我们已进行的描述适用于这种事态的最极端的例子,但是在许多病例中这个因素只在很小的程度上被计算在内,也许在所有相对严重的神经症病例中也是如此。事实上,在这种情况里恰恰可能是,自我典范的态度和这个因素,决定着神经症的严重程度。因此,我们应毫不犹豫地更充分地讨论罪恶感在不同的条件下表现自己的方式。
对通常的有意识的罪恶感(良心)作出解释并不困难;它建立在自我和自我典范之间的紧张之上,它是自我用它的批评能力进行谴责的表现。在神经症中人们熟知的自卑感可能离这种罪恶感不远。在两种我们很熟悉的疾病中,罪恶感过分强烈地被意识到;在这两种疾病中,自我典范表现得特别严厉,经常以残酷的方式激烈地反对自我。自我典范的态度在这两种情况下,即在强迫性神经症和忧郁症的情况下,除了表现出这个共同点以外,还表现出很重要的区别。

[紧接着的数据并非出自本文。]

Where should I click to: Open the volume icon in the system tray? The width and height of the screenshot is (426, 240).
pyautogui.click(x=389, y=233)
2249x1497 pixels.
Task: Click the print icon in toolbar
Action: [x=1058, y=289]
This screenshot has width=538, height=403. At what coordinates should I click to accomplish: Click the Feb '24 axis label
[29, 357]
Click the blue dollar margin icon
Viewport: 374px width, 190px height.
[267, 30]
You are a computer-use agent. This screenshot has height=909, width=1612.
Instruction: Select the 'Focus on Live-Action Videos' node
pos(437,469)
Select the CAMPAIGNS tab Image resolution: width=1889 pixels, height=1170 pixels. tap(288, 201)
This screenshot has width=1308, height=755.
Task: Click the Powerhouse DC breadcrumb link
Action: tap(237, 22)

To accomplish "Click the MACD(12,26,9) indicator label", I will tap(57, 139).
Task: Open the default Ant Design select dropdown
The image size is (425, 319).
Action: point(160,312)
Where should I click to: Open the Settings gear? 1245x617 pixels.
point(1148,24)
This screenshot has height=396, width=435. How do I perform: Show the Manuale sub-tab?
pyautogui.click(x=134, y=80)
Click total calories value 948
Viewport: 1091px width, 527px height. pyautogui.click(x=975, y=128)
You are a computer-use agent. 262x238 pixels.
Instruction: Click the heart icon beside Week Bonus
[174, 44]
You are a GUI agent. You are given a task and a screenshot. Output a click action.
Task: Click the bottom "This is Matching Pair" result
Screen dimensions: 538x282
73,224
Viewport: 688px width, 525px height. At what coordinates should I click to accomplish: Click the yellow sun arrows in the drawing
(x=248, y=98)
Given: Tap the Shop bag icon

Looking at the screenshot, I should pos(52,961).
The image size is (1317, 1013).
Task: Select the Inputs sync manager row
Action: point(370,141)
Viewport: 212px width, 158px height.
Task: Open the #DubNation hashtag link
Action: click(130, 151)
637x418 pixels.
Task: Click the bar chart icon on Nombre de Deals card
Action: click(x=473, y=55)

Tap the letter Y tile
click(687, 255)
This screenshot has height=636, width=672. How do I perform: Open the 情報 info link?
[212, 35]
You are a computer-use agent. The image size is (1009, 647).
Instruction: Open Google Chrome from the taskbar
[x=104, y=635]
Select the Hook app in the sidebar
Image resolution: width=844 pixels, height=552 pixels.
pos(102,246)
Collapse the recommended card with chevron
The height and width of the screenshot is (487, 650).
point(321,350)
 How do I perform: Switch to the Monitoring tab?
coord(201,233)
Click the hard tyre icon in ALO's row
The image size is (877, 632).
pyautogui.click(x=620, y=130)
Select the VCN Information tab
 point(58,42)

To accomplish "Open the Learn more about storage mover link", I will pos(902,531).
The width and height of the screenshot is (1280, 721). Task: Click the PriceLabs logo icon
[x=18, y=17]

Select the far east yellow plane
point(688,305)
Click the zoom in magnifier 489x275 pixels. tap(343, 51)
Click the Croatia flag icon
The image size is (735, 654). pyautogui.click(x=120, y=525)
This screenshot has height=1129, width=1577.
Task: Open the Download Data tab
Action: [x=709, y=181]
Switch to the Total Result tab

在强迫性神经症的某些形式中,罪恶感太嘈杂,但又不能面对自我为自己辩护。因而病人的自我背叛了罪恶的污名并在与这污名断绝关系时寻求医生的支持。默认这污名是愚蠢的,因为这样做是没有结果的。分析最终表明超我受到了对自我来说是未知过程的影响。发现真正的罪恶感底层的被压抑的冲动是可能的。这样,在这种情况中,超我比自我更知道无意识的本我。
在忧郁症中,超我获得了对意识的控制这种印象更为强烈。但是在这里自我不敢反对;它承认它的罪恶并甘受惩罚。我们了解这个区别。在强迫性神经症中,所谈论的是存在于自我以外的反对的冲动,而在忧郁症中,超我的惩责对象通过自居作用被带到自我之中。
为什么罪恶感在这两种神经症中能具有这么强大的力量,这确实还不清楚;但是在这种事态中谈及的主要问题在于另一方面。等我们论述了罪恶感保持无意识的另一些病例之后,我们再进行这方面的讨论。
罪恶感的问题基本上是在歇斯底里和歇斯底里式的状况中发现的。这里,使罪恶感保持无意识的机制是容易发现的。歇斯底里自我挡住令人苦恼的知觉,它的超我的批评正是用这令人苦恼的知觉来威胁它,同样,在这个令人苦恼的知觉中歇斯底里自我习惯于挡住不可容忍的对象精力贯注——依靠压抑的行为。所以,正是自我才对保持无意识罪恶感负责。我们知道,一般来说,自我的职责是按照它的超我的命令执行压抑;但歇斯底里是一种自我调转同一个武器来对抗其严厉的监工的情况。正如我们所知,在强迫性神经症中,反相形成的机制占支配地位;但是这里(在歇斯底里中)自我只是成功地对罪恶感涉及的材料保持疏远。
有人会进一步大胆地提出假设:罪恶感的大部分一般必须保持无意识,因为良心的起源与属于无意识的俄狄浦斯情结有着密切的关系。如果有人喜欢提出自相矛盾的主张:一个正常人既比他所相信的更无道德,也比他所知道的更道德(这一主张的前半部分基于精神分析学的发现),那么,精神分析学是赞成人们起来反对后半部分的。[65]
无意识罪恶感的增长会使人们成为罪犯,这一发现是令人惊讶的。但这毫无疑问是一个事实。在许多的罪犯身上,特别是在年青罪犯的身上,人们可能发现在犯罪以前存在着非常强大的罪恶感,所以罪恶感不是犯罪的结果,而是它的动机。能够把这种无意识的罪恶感施加在一些真正的、直接的事情上,这好像是一个宽慰。[66]